A beautifully produced feature-length documentary that is both epic and intimate, Gallipoli dramatizes the motivations, tactics and sacrifices which defined one of the most consequential battles of World War I.
In 1915, along the Gallipoli peninsula in the Ottoman Empire, British and French military forces set out to overtake an essential sea route from the Turks. It was a more challenging proposition than they had ever imagined. At first, they believed they could intimidate the Turks into surrendering through the sheer threat of their impressive fleet of war ships. When their opponent responded with undeterred aggression, Allied forces then moved the battle on land, and recruited the assistance of Australian and New Zealand forces who had recently undergone training in Egypt. Ultimately, after the gunfire had settled and close to a half a million soldiers lay dead, the Turks proved victorious in their defensive campaign.

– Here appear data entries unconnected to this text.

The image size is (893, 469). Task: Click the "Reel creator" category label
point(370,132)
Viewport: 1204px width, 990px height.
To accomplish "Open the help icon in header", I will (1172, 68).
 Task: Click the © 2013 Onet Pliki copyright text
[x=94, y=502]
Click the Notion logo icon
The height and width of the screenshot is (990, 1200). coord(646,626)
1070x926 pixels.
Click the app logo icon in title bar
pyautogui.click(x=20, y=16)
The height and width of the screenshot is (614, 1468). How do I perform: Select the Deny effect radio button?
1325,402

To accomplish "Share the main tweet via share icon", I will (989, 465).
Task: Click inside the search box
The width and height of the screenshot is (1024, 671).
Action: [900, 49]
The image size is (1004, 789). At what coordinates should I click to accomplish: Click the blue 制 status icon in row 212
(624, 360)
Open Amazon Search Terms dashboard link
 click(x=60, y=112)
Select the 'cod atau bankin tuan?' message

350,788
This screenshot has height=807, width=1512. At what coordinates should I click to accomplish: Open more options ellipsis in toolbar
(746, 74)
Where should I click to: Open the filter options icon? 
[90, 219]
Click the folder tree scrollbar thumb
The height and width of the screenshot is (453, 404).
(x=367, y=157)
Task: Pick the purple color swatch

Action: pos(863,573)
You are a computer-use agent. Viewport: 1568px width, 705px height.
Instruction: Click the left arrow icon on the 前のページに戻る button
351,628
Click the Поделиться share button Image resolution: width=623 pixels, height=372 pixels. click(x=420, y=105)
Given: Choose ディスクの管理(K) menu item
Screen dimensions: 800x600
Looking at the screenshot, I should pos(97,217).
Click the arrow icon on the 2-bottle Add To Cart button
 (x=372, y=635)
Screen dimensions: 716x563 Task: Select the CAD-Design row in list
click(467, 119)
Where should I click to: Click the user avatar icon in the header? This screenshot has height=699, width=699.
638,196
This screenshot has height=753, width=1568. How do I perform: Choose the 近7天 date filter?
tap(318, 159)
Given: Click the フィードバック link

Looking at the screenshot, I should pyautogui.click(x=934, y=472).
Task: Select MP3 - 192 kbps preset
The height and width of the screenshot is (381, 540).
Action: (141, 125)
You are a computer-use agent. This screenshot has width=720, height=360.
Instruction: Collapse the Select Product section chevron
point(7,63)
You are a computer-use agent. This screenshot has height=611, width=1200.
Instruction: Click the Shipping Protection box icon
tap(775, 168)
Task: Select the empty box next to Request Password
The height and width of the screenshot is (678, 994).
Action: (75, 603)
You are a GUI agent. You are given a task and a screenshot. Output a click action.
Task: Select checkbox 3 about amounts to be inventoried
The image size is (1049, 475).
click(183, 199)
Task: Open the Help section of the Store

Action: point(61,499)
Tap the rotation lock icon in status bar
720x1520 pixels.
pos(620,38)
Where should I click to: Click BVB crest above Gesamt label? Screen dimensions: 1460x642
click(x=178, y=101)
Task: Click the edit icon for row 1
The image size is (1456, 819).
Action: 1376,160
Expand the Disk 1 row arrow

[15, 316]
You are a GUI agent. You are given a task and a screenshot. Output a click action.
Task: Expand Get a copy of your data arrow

The film contains valuable insights from a panel of noted historians, but it really thrives on the personal stories of those who served on the frontlines. Their perspectives are culled from a series of diary entries, and the profoundly personal letters they sent home to their wives, family members and other loved ones. They're brought to life by a voice cast of noted character actors including Jeremy irons and Sam Neil.
We learn about the early lives of each soldier profiled in the film. The regiment consisted of soldiers from every walk of life - from starving artists to prominent figures in high society - but they were all united in their deep sense of patriotism and duty. In hearing their recollections, we understand how their mission to defeat the Turks was thwarted by poor planning and a severe underestimation of their enemy's resolve and resourcefulness. Each wave of the battle is narrated in painstaking detail, and we're made to feel every setback, defeat and loss of life.
From the stunningly realized re-enactments to the powerfully dramatic musical score, the film's production values are beyond reproach. Gallipoli places the viewer on the battlefield, provokes enormous empathy for those who served, and makes the horrors of war vivid and palpable.